Guest blogger today is Steve May. Steve is a missionary, a pastor, and a writer. He’s also my son.
Working for the Critics
Early reviews of some of the books we now consider classics.
Leaves of Grass by Walt Whitman: ”Whitman is as unacquainted with art as a hog is with mathematics.” –The London Critic, 1855
Of Mice and Men by John Steinbeck: ”Will appeal to sentimental cynics, cynical sentimentalists…Readers less easily thrown off their trolley will still prefer Hans Andersen.” –Time Magazine, 1937
Wuthering Heights by Emily Brontë: “The only consolation which we have in reflecting upon [this book] is that it will never be generally read.” –James Lorimer, North British Review, 1847
Absalom, Absalom! by William Faulkner: ”The final blow-up of what was once a remarkable, if minor, talent.” –The New Yorker, 1936
If you write for the critics or work for the critics or preach for the critics, you’ll end up frustrated and disappointed. Critics often fail to recognize greatness, even when it’s under their nose.

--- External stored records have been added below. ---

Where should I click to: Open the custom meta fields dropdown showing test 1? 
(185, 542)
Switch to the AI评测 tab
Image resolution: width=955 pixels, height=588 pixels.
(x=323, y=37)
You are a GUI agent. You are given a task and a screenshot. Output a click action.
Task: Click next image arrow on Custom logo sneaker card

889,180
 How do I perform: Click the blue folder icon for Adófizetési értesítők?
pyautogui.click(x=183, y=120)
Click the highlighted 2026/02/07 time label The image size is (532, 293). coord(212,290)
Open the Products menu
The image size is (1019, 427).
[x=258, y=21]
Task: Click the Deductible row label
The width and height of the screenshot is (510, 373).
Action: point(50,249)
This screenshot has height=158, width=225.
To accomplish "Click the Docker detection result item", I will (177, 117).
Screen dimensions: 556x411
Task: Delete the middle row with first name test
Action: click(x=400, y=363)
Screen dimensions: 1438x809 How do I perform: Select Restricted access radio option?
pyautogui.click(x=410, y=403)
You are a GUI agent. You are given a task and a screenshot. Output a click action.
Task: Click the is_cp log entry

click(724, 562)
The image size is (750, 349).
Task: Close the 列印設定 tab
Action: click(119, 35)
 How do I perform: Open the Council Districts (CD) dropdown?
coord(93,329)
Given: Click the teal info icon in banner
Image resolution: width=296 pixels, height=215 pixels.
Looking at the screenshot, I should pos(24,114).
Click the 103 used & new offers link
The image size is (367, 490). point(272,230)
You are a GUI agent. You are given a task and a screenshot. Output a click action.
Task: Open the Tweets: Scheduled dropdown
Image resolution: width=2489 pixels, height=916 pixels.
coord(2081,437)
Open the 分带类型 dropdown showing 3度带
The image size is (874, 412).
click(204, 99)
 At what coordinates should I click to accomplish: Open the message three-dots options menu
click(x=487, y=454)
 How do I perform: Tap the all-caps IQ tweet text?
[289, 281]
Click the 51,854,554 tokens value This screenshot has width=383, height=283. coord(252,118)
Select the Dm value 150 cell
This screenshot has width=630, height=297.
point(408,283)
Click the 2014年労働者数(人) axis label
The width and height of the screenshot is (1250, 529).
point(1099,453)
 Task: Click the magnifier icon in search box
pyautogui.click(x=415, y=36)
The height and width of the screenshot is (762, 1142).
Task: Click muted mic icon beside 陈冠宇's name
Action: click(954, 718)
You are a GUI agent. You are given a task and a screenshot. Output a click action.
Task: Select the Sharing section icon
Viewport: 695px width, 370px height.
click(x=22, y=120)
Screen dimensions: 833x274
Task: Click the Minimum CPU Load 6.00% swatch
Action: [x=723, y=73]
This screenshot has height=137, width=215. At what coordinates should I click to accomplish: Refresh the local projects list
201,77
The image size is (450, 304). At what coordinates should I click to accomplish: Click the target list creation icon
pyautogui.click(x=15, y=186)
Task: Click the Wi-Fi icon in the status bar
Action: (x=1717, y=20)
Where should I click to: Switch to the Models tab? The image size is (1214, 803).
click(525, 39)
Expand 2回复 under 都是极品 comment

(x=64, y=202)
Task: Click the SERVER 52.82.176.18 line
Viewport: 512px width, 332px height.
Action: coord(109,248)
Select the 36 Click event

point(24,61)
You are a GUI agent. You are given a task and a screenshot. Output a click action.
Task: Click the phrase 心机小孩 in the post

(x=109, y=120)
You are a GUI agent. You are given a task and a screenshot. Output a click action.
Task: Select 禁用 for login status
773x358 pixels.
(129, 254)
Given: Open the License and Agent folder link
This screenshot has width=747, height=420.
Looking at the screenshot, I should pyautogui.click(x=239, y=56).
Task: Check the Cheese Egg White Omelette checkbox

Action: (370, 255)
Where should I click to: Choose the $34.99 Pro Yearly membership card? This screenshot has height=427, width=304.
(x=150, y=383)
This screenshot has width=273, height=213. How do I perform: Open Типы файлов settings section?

That’s why we must memorize — and learn to live by — Paul’s words: Am I now trying to win the approval of men, or of God? Or am I trying to please men? If I were still trying to please men, I would not be a servant of Christ. (Galatians 1:10)
To find out more about Steve May and Project Brasil or to subscribe to his Monday Memo, visit www.stevemay.com.
Pitty Patter.blogspot.com/ pittypatter.blogspot.com says
Very interesting, those old-time reviews. Shows us how thoughts and ideas–and definitions of art–change with the generations. Thank Steve for me. Would like to meet him sometime. pl
Dorothy Johnson says
I really like your son’s thoughts. I’ve been thinking a lot about how God defines success in a different way than the world. Obviously, those critics weren’t as all-knowing as they thought!